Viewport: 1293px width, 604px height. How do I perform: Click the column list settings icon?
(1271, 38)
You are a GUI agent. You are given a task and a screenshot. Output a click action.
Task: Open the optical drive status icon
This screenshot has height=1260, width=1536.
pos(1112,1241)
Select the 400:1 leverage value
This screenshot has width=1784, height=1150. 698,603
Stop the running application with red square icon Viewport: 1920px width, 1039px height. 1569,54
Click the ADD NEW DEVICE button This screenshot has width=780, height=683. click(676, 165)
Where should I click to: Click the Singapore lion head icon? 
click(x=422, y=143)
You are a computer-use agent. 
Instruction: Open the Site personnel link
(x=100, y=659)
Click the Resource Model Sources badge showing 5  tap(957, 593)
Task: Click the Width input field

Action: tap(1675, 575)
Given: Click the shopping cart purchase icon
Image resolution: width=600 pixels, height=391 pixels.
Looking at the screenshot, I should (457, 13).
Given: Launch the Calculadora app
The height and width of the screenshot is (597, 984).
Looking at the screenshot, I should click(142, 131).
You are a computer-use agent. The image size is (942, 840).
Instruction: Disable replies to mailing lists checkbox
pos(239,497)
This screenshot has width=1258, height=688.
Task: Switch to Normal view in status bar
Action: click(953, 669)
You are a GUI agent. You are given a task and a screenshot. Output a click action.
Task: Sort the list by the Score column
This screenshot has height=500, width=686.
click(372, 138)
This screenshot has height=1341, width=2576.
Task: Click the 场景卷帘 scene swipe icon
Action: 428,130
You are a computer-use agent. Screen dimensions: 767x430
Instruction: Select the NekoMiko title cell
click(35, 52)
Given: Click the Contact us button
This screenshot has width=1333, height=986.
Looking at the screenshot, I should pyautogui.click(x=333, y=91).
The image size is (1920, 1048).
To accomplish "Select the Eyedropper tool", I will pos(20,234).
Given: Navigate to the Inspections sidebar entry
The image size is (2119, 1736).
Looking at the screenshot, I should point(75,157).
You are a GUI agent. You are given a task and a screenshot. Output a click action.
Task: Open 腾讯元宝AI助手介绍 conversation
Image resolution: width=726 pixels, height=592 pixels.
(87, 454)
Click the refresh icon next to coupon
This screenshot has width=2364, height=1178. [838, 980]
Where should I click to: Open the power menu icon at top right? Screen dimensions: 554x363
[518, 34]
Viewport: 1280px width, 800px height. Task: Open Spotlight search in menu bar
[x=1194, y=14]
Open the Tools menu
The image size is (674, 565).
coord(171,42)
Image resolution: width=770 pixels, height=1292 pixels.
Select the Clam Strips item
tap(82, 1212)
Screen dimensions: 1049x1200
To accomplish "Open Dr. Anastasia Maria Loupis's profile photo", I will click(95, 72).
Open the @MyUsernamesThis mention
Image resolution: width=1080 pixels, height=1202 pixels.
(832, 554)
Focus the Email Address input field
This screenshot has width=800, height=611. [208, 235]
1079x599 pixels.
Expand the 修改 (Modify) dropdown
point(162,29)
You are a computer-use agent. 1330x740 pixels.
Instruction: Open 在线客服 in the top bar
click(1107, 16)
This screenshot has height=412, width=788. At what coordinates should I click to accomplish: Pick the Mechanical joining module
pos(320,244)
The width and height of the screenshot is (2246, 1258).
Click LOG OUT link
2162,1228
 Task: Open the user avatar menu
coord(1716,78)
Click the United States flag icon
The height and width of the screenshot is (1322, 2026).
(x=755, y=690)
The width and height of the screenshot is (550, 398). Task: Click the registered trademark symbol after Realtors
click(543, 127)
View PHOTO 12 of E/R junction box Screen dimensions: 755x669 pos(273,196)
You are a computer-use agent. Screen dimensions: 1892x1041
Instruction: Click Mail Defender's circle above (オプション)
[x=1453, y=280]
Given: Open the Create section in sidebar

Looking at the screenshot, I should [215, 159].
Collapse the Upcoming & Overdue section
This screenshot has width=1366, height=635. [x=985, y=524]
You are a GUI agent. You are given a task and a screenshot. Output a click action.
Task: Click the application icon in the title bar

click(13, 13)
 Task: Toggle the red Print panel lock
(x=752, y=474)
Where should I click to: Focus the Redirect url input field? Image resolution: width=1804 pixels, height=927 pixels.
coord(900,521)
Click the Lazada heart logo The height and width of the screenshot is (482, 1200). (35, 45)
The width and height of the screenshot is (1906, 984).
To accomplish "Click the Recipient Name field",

The problem :: Rewrite the material above as a numbered list, one line per item, with the blank lines left out.

Answer for the task ::
1. Viewport: 1293px width, 604px height. How do I perform: Click the column list settings icon?
2. (1271, 38)
3. You are a GUI agent. You are given a task and a screenshot. Output a click action.
4. Task: Open the optical drive status icon
5. This screenshot has height=1260, width=1536.
6. pos(1112,1241)
7. Select the 400:1 leverage value
8. This screenshot has width=1784, height=1150. 698,603
9. Stop the running application with red square icon Viewport: 1920px width, 1039px height. 1569,54
10. Click the ADD NEW DEVICE button This screenshot has width=780, height=683. click(676, 165)
11. Where should I click to: Click the Singapore lion head icon? 
12. click(x=422, y=143)
13. You are a computer-use agent. 
14. Instruction: Open the Site personnel link
15. (x=100, y=659)
16. Click the Resource Model Sources badge showing 5  tap(957, 593)
17. Task: Click the Width input field
18. Action: tap(1675, 575)
19. Given: Click the shopping cart purchase icon
20. Image resolution: width=600 pixels, height=391 pixels.
21. Looking at the screenshot, I should (457, 13).
22. Given: Launch the Calculadora app
23. The height and width of the screenshot is (597, 984).
24. Looking at the screenshot, I should click(142, 131).
25. You are a computer-use agent. The image size is (942, 840).
26. Instruction: Disable replies to mailing lists checkbox
27. pos(239,497)
28. This screenshot has width=1258, height=688.
29. Task: Switch to Normal view in status bar
30. Action: click(953, 669)
31. You are a GUI agent. You are given a task and a screenshot. Output a click action.
32. Task: Sort the list by the Score column
33. This screenshot has height=500, width=686.
34. click(372, 138)
35. This screenshot has height=1341, width=2576.
36. Task: Click the 场景卷帘 scene swipe icon
37. Action: 428,130
38. You are a computer-use agent. Screen dimensions: 767x430
39. Instruction: Select the NekoMiko title cell
40. click(35, 52)
41. Given: Click the Contact us button
42. This screenshot has width=1333, height=986.
43. Looking at the screenshot, I should pyautogui.click(x=333, y=91).
44. The image size is (1920, 1048).
45. To accomplish "Select the Eyedropper tool", I will pos(20,234).
46. Given: Navigate to the Inspections sidebar entry
47. The image size is (2119, 1736).
48. Looking at the screenshot, I should point(75,157).
49. You are a GUI agent. You are given a task and a screenshot. Output a click action.
50. Task: Open 腾讯元宝AI助手介绍 conversation
51. Image resolution: width=726 pixels, height=592 pixels.
52. (87, 454)
53. Click the refresh icon next to coupon
54. This screenshot has width=2364, height=1178. [838, 980]
55. Where should I click to: Open the power menu icon at top right? Screen dimensions: 554x363
56. [518, 34]
57. Viewport: 1280px width, 800px height. Task: Open Spotlight search in menu bar
58. [x=1194, y=14]
59. Open the Tools menu
60. The image size is (674, 565).
61. coord(171,42)
62. Image resolution: width=770 pixels, height=1292 pixels.
63. Select the Clam Strips item
64. tap(82, 1212)
65. Screen dimensions: 1049x1200
66. To accomplish "Open Dr. Anastasia Maria Loupis's profile photo", I will click(95, 72).
67. Open the @MyUsernamesThis mention
68. Image resolution: width=1080 pixels, height=1202 pixels.
69. (832, 554)
70. Focus the Email Address input field
71. This screenshot has width=800, height=611. [208, 235]
72. 1079x599 pixels.
73. Expand the 修改 (Modify) dropdown
74. point(162,29)
75. You are a computer-use agent. 1330x740 pixels.
76. Instruction: Open 在线客服 in the top bar
77. click(1107, 16)
78. This screenshot has height=412, width=788. At what coordinates should I click to accomplish: Pick the Mechanical joining module
79. pos(320,244)
80. The width and height of the screenshot is (2246, 1258).
81. Click LOG OUT link
82. 2162,1228
83.  Task: Open the user avatar menu
84. coord(1716,78)
85. Click the United States flag icon
86. The height and width of the screenshot is (1322, 2026).
87. (x=755, y=690)
88. The width and height of the screenshot is (550, 398). Task: Click the registered trademark symbol after Realtors
89. click(543, 127)
90. View PHOTO 12 of E/R junction box Screen dimensions: 755x669 pos(273,196)
91. You are a computer-use agent. Screen dimensions: 1892x1041
92. Instruction: Click Mail Defender's circle above (オプション)
93. [x=1453, y=280]
94. Given: Open the Create section in sidebar
95. Looking at the screenshot, I should [215, 159].
96. Collapse the Upcoming & Overdue section
97. This screenshot has width=1366, height=635. [x=985, y=524]
98. You are a GUI agent. You are given a task and a screenshot. Output a click action.
99. Task: Click the application icon in the title bar
100. click(13, 13)
101.  Task: Toggle the red Print panel lock
102. (x=752, y=474)
103. Where should I click to: Focus the Redirect url input field? Image resolution: width=1804 pixels, height=927 pixels.
104. coord(900,521)
105. Click the Lazada heart logo The height and width of the screenshot is (482, 1200). (35, 45)
106. The width and height of the screenshot is (1906, 984).
107. To accomplish "Click the Recipient Name field",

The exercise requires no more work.